Beck couldn’t help notice the influences that Jimmy Page took from “Truth”, when he first heard Led Zeppelin (I) and was a bit peeved for a period of time as a result. Despite that, “Truth” is notable for one episode that predated the main studio work that comprised the album.
This is the one off session that produced the track, “Beck’s Bolero”. In the studio for an improvised instrumental, were Jimmy Page, future Zep bassist and multi-instrumentalist John Paul Jones, Nicky Hopkins and legendary Who drummer Keith Moon.
If you listen closely, you can hear the part of the number when Moon is so possessed with the manic intensity of the proceedings, he roars and then hits the crash cymbal with such mayhem that he sends it and the stand, literally crashing to the floor. It’s the sort of complete abandon that Jeff embraces in his own playing.

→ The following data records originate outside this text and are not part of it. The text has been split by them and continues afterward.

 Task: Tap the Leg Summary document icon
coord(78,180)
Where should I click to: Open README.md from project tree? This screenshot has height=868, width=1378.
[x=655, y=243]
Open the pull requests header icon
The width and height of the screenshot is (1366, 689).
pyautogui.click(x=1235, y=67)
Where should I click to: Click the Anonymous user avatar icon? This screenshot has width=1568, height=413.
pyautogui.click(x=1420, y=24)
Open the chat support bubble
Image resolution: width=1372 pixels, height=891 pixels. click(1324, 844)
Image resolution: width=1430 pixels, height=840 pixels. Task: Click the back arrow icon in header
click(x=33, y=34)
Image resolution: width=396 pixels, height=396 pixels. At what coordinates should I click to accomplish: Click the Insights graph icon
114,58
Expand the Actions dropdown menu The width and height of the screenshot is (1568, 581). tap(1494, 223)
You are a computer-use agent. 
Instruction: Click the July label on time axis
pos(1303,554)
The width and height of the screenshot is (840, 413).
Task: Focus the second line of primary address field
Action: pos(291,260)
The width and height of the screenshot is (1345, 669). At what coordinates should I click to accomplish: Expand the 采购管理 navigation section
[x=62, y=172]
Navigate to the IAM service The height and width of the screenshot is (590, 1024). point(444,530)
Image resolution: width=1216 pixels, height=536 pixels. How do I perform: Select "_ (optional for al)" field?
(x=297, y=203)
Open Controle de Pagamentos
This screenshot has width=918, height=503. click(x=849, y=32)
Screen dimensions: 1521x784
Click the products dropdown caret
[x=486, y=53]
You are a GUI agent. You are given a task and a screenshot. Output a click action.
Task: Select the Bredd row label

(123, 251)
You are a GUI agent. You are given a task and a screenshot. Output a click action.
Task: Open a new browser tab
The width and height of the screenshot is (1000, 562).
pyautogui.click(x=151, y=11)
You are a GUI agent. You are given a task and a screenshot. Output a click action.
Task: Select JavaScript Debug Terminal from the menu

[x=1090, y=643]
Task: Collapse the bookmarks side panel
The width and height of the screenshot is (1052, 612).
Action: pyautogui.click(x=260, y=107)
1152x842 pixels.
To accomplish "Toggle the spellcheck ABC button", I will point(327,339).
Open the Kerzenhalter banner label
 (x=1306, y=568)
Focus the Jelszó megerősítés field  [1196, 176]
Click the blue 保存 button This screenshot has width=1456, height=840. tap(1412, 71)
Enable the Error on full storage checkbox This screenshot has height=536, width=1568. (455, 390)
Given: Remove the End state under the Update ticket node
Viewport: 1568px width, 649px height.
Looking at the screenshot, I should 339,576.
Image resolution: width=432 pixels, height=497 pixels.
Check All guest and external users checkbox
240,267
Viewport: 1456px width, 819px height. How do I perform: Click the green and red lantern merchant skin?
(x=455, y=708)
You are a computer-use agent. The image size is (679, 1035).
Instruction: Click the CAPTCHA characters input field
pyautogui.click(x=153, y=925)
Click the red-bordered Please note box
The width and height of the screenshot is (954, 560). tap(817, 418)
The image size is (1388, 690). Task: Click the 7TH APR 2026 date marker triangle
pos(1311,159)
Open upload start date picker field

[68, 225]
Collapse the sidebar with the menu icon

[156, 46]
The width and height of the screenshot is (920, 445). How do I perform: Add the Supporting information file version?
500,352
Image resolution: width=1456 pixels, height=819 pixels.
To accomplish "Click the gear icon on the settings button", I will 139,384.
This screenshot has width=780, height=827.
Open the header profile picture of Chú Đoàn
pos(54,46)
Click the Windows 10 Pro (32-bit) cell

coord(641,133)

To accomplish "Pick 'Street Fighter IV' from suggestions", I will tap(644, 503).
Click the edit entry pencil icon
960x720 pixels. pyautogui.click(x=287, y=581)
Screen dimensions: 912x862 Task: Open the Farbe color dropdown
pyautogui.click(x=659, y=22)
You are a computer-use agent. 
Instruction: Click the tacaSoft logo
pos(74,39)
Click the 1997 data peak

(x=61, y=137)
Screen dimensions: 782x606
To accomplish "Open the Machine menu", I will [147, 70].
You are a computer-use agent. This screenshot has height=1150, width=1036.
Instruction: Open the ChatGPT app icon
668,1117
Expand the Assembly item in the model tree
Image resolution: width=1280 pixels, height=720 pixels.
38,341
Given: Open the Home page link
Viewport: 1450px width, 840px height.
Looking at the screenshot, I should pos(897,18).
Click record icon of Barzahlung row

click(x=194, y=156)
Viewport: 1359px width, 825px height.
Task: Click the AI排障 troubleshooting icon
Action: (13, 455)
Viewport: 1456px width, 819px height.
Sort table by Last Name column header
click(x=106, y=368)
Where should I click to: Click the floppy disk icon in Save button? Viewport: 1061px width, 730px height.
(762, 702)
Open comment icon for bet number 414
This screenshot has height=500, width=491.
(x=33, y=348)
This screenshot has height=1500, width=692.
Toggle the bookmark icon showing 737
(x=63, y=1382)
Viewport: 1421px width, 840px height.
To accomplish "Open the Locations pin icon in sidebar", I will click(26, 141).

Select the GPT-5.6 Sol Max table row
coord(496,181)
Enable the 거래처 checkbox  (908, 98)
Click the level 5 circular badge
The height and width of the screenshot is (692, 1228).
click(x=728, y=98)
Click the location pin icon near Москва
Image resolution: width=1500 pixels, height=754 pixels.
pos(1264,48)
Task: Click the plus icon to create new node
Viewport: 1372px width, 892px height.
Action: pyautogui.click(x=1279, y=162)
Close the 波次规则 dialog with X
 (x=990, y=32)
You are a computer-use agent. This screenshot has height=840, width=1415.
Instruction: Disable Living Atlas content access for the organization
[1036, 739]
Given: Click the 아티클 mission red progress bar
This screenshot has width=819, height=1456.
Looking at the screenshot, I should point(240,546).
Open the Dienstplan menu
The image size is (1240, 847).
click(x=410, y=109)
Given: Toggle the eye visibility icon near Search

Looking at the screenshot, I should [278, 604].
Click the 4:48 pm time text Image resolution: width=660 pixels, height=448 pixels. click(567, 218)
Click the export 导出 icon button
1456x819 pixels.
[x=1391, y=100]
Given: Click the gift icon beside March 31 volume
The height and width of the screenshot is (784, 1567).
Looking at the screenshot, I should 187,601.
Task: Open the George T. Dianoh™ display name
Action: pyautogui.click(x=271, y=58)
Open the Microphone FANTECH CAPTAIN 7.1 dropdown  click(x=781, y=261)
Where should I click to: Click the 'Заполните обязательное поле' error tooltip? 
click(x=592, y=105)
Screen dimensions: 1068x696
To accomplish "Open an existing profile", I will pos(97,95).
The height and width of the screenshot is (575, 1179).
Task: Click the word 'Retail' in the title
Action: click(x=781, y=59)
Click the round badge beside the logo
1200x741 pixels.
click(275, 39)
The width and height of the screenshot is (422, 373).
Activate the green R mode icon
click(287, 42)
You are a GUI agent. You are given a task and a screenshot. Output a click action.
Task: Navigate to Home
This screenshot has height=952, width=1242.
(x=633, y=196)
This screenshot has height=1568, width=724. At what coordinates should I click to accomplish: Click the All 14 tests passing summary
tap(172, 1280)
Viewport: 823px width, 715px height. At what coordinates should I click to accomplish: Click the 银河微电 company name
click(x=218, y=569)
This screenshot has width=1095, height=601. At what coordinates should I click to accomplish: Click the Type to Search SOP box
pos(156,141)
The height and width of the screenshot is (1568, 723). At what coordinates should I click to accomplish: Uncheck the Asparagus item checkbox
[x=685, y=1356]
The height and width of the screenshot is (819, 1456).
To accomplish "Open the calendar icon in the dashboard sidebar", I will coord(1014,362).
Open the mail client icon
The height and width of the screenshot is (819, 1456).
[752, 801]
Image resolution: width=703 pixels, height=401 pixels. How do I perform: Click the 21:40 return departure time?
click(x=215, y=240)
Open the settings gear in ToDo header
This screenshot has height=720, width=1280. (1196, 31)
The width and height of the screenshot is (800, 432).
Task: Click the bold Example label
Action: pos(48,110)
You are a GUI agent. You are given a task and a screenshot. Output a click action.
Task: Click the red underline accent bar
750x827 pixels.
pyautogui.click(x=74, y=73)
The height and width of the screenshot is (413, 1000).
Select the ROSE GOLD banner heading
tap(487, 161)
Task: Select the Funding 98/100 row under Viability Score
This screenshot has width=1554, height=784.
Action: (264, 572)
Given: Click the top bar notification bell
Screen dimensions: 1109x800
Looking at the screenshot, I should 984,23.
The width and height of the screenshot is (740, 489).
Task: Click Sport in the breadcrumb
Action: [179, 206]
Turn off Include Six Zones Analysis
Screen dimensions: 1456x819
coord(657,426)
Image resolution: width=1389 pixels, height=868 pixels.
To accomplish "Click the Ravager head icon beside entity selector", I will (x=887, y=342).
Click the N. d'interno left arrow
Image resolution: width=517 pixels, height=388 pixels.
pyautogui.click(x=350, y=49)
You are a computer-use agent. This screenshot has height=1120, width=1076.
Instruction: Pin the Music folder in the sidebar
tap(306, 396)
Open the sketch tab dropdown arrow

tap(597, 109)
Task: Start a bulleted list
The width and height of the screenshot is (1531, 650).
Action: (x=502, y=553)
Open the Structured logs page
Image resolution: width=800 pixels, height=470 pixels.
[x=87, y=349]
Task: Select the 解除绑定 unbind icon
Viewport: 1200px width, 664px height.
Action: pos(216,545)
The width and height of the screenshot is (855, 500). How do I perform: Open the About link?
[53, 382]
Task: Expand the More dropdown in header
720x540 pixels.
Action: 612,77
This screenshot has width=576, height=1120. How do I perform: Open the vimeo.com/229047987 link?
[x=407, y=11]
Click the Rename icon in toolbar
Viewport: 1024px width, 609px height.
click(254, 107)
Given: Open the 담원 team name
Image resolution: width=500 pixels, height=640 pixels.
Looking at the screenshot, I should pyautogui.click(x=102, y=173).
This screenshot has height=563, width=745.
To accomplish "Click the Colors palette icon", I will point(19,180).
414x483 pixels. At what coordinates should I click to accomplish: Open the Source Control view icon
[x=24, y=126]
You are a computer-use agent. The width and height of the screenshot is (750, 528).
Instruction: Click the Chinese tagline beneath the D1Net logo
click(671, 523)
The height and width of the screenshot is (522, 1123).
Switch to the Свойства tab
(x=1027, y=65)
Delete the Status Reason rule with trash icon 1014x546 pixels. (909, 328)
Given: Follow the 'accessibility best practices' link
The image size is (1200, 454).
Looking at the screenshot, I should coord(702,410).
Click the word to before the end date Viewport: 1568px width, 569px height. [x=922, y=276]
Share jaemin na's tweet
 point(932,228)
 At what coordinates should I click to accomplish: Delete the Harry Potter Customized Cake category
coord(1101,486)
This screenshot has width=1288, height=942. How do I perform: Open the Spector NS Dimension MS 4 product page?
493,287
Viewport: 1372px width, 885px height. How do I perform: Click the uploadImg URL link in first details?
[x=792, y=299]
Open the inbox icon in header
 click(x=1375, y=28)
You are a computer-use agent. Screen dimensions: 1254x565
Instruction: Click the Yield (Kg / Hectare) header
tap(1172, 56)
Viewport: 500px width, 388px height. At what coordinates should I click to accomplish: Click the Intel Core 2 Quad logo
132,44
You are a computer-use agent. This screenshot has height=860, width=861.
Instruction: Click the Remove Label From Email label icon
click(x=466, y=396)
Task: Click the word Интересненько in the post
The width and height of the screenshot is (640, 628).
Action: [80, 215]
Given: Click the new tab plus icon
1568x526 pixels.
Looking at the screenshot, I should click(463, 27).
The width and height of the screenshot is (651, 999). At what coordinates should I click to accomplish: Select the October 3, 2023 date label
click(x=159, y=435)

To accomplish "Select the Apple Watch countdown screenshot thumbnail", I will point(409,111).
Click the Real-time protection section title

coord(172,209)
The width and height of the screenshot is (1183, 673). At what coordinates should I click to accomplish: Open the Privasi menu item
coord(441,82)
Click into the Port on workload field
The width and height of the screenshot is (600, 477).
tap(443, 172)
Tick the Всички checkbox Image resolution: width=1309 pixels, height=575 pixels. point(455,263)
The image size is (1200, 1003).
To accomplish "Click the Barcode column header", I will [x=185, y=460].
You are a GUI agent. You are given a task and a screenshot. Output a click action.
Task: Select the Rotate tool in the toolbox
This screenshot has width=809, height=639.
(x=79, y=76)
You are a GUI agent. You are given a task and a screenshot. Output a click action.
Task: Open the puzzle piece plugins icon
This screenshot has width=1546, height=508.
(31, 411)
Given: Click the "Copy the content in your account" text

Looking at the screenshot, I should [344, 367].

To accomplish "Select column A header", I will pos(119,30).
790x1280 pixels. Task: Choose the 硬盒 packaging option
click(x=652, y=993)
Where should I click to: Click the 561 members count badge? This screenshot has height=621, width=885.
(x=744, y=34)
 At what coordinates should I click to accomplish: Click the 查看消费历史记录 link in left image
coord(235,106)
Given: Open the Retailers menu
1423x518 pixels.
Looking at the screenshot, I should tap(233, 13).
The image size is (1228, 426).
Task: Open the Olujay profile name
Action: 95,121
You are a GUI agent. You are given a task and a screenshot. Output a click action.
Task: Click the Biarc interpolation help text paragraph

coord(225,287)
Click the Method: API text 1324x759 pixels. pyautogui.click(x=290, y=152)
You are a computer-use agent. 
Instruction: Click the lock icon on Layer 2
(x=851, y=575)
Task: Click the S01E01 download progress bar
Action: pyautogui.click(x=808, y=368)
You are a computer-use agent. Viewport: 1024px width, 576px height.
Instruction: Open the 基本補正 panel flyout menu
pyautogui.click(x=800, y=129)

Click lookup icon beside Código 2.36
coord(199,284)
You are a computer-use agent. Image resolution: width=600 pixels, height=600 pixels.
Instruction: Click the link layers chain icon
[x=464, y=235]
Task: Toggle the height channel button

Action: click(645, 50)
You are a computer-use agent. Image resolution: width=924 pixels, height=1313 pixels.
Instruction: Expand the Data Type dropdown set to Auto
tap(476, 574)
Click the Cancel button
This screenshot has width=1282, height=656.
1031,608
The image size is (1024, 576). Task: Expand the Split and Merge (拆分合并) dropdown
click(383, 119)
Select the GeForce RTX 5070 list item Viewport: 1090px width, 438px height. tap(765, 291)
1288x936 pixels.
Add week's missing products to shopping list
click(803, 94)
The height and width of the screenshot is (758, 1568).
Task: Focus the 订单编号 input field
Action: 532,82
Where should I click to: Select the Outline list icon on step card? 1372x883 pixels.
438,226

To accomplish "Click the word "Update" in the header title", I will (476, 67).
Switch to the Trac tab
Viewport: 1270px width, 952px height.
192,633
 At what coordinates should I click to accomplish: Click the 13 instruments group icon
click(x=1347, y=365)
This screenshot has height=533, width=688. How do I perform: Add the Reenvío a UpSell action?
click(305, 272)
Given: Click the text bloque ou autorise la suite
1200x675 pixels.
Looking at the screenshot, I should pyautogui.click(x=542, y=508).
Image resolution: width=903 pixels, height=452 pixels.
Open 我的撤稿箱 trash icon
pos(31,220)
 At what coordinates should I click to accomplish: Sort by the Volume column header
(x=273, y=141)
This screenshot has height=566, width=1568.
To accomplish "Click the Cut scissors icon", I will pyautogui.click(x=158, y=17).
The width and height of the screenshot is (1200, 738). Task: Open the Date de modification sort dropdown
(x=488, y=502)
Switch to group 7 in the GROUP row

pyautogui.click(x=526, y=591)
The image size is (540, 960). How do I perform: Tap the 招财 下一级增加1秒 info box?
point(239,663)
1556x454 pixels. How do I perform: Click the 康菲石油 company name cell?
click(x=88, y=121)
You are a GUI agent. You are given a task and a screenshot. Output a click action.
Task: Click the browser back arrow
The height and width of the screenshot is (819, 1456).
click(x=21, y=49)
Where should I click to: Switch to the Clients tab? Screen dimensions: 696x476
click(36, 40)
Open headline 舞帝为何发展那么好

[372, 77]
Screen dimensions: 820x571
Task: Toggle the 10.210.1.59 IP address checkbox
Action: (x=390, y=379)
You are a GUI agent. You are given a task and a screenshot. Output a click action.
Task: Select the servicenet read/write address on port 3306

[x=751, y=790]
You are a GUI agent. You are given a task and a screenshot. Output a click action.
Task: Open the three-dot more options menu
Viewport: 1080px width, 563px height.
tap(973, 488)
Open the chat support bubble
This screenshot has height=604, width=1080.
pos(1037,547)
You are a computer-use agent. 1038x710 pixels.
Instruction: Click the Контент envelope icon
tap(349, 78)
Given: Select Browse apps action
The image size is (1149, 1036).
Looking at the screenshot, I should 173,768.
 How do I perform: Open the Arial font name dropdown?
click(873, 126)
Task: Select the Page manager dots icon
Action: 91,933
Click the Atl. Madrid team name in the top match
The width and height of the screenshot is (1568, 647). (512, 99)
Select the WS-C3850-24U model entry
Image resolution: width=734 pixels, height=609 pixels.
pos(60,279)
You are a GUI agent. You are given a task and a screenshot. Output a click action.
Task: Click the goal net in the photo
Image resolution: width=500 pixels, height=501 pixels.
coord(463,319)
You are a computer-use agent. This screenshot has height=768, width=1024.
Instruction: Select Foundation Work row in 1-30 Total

“I play the way I do because it allows me to come up with the sickest sounds possible. That’s the point now, isn’t it? I don’t care about the rules. In fact, if I don’t break the rules at least 10 times in every song, then I’m not doing my job properly.”
– Jeff Beck

The first edition of the Jeff Beck Group (referred to by fans as “Mk.1”), recorded one more ingenious LP, “Beck-Ola” and then, in a harbinger of Beck’s entire career, disbanded the group, with Stewart going solo, then shortly joining forces with Ron Wood in The Faces, a later iteration of the 60s mod band, the Small Faces.
Interestingly enough, Mick Jagger called Beck about a possible opening of a guitar slot for him in the Stones, but Beck said thanks but no thanks. It doesn’t take much to read into this, that Beck, with his propensity to follow his muse wherever it might lead, considered a job as a Stones sideman as something that would be a bit of a musical straitjacket, combined with his awareness of the craziness of the Stones’ touring menagerie which was not a great fit for Beck’s temperament.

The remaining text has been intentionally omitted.